Patients who underwent reduced-intensity-conditioning regimen allogeneic hematopoietic stem-cell transplantation from 2000-2012 for acute leukemia and reported to the acute-leukemia-working-party of the EBMT were included in the study.
Eight hundred thirty-seven patients receiving bone-marrow grafts were compared with 9011 peripheral-blood transplant recipients after reduced-intensity conditioning regimen. Median follow-up of surviving patients was 27 months. Cumulative incidence of engraftment (neutrophil≥0.5x109/L at day 60) was lower in bonemarrow recipients, 88 vs. 95% (p<0.0001). Grade II to IV acute graft-versus-hostdisease was lower in bone-marrow recipients, 19% vs. 24% for peripheral-blood (p=0.005). In multivariate analysis, after adjusting for differences between both groups, overall survival (HR 0.90; p=0.05) and leukemia-free-survival (HR 0.88;
p=0.01) were higher in patients transplanted with peripheral-blood compared to bone-marrow grafts. Furthermore, peripheral-blood graft was also associated with decreased risk of relapse (HR 0.78; p=0.0001). Non-relapse-mortality was not significantly different between recipients of bone-marrow and peripheral-blood grafts, and chronic graft-versus-host-disease was significantly higher after peripheral blood grafts (HR 1.38; p<0.0001).

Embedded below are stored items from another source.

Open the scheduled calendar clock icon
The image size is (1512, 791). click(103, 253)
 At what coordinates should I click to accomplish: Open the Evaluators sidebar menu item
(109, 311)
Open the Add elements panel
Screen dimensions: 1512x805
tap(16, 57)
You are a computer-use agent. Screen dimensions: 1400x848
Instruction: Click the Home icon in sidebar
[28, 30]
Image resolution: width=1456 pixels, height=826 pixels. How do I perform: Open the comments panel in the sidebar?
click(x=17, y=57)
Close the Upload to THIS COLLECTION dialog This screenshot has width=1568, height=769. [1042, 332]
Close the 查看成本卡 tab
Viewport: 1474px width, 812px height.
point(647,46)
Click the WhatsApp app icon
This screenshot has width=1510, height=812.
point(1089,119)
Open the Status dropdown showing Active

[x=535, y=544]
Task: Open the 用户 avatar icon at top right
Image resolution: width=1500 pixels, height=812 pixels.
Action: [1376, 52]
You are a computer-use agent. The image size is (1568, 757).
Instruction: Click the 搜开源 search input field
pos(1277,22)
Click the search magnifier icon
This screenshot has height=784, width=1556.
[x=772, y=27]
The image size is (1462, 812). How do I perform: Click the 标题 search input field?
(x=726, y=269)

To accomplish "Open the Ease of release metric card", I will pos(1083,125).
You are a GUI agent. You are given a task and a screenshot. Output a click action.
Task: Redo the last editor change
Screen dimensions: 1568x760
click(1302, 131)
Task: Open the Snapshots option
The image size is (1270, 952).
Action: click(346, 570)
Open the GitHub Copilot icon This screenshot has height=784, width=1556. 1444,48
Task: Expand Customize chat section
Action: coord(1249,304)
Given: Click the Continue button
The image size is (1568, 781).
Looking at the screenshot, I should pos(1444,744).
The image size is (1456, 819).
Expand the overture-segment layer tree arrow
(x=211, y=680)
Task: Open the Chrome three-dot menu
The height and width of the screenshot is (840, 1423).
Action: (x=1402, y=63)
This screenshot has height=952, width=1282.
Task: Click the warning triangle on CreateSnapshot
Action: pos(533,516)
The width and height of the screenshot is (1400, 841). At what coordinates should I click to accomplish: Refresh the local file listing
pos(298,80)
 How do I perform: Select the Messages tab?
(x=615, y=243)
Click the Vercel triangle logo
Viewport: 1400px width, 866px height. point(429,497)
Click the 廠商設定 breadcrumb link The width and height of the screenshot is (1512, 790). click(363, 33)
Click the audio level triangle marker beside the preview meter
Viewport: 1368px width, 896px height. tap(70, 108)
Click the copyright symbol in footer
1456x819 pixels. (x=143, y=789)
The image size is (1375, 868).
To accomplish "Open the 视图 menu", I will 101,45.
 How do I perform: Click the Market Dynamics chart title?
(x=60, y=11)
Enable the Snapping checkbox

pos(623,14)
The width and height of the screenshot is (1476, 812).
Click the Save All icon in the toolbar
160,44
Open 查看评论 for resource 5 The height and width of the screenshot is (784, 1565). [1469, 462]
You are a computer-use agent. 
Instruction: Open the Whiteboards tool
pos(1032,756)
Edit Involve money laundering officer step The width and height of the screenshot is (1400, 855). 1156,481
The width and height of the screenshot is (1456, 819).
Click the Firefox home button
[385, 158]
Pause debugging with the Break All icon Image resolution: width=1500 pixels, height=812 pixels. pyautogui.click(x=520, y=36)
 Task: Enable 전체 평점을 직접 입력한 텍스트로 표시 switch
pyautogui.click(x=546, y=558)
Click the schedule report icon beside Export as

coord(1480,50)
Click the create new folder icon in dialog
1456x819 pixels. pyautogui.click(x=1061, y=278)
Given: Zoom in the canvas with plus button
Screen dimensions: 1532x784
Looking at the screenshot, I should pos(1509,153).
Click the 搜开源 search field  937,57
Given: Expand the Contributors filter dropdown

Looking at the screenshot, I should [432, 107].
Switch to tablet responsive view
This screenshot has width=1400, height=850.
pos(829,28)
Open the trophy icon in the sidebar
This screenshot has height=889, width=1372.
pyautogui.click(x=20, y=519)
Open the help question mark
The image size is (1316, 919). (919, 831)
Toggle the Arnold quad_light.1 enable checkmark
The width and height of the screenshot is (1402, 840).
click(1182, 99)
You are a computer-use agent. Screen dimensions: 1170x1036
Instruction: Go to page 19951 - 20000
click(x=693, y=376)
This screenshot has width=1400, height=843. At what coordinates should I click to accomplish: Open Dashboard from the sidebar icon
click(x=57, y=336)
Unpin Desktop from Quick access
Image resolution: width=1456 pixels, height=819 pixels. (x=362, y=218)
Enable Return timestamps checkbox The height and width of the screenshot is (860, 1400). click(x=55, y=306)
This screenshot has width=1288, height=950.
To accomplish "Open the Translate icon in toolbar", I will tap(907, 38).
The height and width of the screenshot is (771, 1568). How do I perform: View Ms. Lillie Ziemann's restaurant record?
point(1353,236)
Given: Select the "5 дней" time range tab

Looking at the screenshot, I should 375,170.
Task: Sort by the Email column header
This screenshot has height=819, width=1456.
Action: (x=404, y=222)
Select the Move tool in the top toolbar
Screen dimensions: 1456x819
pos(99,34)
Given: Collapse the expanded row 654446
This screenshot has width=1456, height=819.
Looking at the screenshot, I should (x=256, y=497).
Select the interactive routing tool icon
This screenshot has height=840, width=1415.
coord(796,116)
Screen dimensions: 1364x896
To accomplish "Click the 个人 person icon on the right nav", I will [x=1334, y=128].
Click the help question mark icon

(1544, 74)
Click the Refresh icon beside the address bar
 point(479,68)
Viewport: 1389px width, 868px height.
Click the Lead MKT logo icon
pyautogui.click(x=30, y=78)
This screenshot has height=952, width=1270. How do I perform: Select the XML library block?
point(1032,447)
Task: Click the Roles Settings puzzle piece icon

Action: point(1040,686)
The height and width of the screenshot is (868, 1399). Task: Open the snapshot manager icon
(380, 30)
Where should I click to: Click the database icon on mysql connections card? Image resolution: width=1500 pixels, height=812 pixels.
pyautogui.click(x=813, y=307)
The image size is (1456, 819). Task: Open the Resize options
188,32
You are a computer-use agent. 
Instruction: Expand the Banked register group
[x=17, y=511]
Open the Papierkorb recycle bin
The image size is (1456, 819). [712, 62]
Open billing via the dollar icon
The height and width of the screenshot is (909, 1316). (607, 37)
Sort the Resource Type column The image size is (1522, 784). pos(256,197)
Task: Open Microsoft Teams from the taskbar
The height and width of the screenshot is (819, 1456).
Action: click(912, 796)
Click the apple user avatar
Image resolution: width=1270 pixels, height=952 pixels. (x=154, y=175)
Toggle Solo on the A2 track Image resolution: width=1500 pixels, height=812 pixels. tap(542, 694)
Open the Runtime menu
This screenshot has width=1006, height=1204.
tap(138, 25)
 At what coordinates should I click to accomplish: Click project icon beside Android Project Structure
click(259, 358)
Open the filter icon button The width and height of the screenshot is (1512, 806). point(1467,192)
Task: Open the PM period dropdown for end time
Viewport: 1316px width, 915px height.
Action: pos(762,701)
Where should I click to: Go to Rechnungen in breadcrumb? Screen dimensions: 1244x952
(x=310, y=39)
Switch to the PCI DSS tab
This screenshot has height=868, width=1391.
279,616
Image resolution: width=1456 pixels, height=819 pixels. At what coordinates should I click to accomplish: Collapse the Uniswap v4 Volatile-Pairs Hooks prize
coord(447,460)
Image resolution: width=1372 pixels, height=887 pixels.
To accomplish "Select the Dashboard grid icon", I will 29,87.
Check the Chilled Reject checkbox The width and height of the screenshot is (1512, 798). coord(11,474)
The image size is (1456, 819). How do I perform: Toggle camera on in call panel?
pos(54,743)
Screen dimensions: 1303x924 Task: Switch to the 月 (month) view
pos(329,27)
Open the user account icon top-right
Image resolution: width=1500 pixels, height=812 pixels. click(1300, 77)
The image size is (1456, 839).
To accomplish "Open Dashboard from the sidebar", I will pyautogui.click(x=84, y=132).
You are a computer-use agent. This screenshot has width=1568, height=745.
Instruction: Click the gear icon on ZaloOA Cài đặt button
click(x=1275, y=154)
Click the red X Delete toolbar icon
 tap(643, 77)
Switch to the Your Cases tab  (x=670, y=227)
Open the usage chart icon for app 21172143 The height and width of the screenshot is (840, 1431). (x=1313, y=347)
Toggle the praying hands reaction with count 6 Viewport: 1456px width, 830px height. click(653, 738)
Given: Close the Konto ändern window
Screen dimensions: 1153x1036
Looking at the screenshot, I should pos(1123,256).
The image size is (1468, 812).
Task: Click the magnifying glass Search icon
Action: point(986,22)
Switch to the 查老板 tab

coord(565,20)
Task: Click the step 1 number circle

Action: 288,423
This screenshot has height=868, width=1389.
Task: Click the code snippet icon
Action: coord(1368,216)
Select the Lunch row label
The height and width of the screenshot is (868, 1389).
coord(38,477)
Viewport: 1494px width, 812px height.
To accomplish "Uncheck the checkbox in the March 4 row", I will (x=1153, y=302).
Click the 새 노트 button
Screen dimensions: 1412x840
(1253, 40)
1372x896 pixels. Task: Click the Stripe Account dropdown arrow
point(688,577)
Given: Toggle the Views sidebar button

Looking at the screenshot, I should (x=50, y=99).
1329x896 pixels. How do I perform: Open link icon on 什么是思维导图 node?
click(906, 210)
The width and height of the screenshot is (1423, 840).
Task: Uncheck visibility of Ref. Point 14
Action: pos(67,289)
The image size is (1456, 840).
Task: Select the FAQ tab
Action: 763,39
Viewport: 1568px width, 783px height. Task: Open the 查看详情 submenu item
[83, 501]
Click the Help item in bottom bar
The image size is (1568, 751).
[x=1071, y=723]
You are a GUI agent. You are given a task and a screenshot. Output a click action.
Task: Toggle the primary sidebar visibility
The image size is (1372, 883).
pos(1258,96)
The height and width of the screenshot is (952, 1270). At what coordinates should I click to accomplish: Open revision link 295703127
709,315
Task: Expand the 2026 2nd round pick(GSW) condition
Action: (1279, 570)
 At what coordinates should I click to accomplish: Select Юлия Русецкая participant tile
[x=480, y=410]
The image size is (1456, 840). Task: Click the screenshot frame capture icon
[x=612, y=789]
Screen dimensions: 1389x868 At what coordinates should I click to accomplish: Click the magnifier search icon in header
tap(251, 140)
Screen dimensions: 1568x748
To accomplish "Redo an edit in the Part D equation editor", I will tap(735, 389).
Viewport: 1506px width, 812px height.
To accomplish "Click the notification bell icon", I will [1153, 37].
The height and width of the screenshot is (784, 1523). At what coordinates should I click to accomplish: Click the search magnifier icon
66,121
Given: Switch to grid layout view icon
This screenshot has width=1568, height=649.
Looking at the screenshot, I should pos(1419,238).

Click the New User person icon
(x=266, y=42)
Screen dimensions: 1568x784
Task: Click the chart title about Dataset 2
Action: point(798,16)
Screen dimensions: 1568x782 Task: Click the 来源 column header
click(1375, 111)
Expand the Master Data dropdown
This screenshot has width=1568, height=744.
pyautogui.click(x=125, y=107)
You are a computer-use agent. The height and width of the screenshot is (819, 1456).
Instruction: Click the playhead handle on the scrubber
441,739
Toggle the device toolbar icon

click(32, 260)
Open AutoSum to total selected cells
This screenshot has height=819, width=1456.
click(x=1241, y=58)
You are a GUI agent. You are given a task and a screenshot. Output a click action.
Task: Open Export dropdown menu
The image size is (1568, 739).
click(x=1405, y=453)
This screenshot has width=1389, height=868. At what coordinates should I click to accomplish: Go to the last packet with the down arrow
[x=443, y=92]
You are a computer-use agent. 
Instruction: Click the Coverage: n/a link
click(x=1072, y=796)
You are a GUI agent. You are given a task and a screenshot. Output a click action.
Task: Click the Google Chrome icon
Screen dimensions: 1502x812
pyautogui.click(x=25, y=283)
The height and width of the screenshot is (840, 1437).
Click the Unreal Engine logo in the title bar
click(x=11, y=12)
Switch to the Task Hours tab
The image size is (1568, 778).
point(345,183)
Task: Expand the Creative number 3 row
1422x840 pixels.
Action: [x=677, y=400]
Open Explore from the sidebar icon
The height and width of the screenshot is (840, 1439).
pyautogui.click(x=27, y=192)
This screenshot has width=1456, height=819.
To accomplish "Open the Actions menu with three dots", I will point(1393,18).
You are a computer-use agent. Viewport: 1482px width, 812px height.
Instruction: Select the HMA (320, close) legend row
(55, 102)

Despite the limitation of a retrospective registry based study, we found that peripheral-blood grafts after reduced-intensity-conditioning regimens had better overall and leukemia-free survival than bone-marrow grafts. However, there is an increase in chronic graft-versus-host-disease after peripheral-blood grafts. Long-term follow-up is needed to clarify if chronic graft-versus-host-disease related deaths might increase the risk of late morbidity and mortality.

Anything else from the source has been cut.